Stored records:

"""

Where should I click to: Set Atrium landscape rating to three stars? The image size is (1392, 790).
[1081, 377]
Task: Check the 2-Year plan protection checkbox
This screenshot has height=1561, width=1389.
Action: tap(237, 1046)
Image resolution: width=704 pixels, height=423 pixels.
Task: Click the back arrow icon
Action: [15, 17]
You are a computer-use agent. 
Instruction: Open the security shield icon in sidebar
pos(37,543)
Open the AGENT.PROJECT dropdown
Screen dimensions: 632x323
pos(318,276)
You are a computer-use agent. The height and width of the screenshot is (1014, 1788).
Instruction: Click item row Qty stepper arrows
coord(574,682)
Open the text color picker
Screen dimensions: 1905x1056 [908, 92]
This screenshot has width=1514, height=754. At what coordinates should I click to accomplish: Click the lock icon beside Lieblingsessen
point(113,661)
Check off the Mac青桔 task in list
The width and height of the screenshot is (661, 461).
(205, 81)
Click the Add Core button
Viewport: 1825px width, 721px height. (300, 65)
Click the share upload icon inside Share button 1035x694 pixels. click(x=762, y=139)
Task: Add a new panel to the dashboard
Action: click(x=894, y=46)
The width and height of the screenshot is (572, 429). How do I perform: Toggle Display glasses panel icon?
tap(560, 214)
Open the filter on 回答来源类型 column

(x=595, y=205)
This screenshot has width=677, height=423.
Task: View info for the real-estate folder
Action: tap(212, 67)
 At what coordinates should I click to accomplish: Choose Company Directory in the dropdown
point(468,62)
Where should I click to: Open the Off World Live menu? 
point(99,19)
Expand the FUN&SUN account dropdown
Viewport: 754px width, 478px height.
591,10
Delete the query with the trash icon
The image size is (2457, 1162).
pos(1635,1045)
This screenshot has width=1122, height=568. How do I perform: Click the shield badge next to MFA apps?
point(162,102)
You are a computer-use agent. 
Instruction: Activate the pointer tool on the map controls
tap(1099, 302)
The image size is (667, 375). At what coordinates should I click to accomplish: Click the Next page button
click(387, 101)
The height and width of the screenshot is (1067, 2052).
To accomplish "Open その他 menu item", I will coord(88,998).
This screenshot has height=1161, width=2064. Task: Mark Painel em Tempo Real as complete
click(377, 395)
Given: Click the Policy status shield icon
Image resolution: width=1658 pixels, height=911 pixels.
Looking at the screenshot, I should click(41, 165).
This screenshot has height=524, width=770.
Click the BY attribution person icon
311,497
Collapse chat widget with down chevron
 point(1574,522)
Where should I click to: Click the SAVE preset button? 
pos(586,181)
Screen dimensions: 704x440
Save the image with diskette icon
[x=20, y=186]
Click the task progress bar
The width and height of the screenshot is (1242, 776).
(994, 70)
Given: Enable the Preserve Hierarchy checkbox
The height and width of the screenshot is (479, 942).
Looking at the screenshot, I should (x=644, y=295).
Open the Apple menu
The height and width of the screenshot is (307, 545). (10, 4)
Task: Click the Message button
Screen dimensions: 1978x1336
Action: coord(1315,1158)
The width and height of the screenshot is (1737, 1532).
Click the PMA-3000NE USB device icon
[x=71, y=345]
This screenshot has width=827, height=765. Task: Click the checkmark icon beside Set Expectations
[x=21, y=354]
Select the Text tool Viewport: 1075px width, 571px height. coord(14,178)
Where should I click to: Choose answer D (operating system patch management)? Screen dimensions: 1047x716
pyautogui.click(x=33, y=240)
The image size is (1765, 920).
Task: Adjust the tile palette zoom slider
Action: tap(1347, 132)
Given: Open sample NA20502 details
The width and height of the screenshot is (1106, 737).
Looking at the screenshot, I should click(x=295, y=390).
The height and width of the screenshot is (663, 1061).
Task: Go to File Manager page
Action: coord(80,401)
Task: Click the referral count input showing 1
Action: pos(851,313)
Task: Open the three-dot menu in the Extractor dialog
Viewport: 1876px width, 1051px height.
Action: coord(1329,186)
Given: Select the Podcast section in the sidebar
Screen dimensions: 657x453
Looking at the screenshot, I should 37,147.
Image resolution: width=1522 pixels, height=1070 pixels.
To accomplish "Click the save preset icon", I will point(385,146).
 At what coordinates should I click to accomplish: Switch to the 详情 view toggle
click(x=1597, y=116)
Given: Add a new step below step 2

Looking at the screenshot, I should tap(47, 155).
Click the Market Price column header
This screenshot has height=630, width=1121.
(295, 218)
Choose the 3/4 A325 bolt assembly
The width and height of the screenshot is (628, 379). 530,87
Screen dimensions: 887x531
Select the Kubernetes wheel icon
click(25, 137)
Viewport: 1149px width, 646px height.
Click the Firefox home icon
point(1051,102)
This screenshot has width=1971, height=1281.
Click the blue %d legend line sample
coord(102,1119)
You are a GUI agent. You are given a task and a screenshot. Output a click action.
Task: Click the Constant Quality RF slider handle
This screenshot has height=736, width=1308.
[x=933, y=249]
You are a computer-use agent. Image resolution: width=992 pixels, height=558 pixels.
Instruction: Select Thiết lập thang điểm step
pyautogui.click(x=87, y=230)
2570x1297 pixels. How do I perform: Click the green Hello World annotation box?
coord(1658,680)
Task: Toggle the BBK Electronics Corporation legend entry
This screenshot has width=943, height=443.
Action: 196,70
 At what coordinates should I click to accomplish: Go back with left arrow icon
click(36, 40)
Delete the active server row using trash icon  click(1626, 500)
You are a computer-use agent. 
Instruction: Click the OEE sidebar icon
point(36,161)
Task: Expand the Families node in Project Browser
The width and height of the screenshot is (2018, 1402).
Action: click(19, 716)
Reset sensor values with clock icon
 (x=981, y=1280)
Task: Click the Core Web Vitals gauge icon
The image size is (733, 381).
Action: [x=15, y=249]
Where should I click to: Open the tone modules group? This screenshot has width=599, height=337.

"""

WHAT TO PRODUCE — Copy only this part of the entries above: the line with "The image size is (667, 375).", the line with "Screen dimensions: 704x440", and the lines between, all exactly as written.

RESPONSE TO THIS TASK —
The image size is (667, 375). At what coordinates should I click to accomplish: Click the Next page button
click(387, 101)
The height and width of the screenshot is (1067, 2052).
To accomplish "Open その他 menu item", I will coord(88,998).
This screenshot has height=1161, width=2064. Task: Mark Painel em Tempo Real as complete
click(377, 395)
Given: Click the Policy status shield icon
Image resolution: width=1658 pixels, height=911 pixels.
Looking at the screenshot, I should click(41, 165).
This screenshot has height=524, width=770.
Click the BY attribution person icon
311,497
Collapse chat widget with down chevron
 point(1574,522)
Where should I click to: Click the SAVE preset button? 
pos(586,181)
Screen dimensions: 704x440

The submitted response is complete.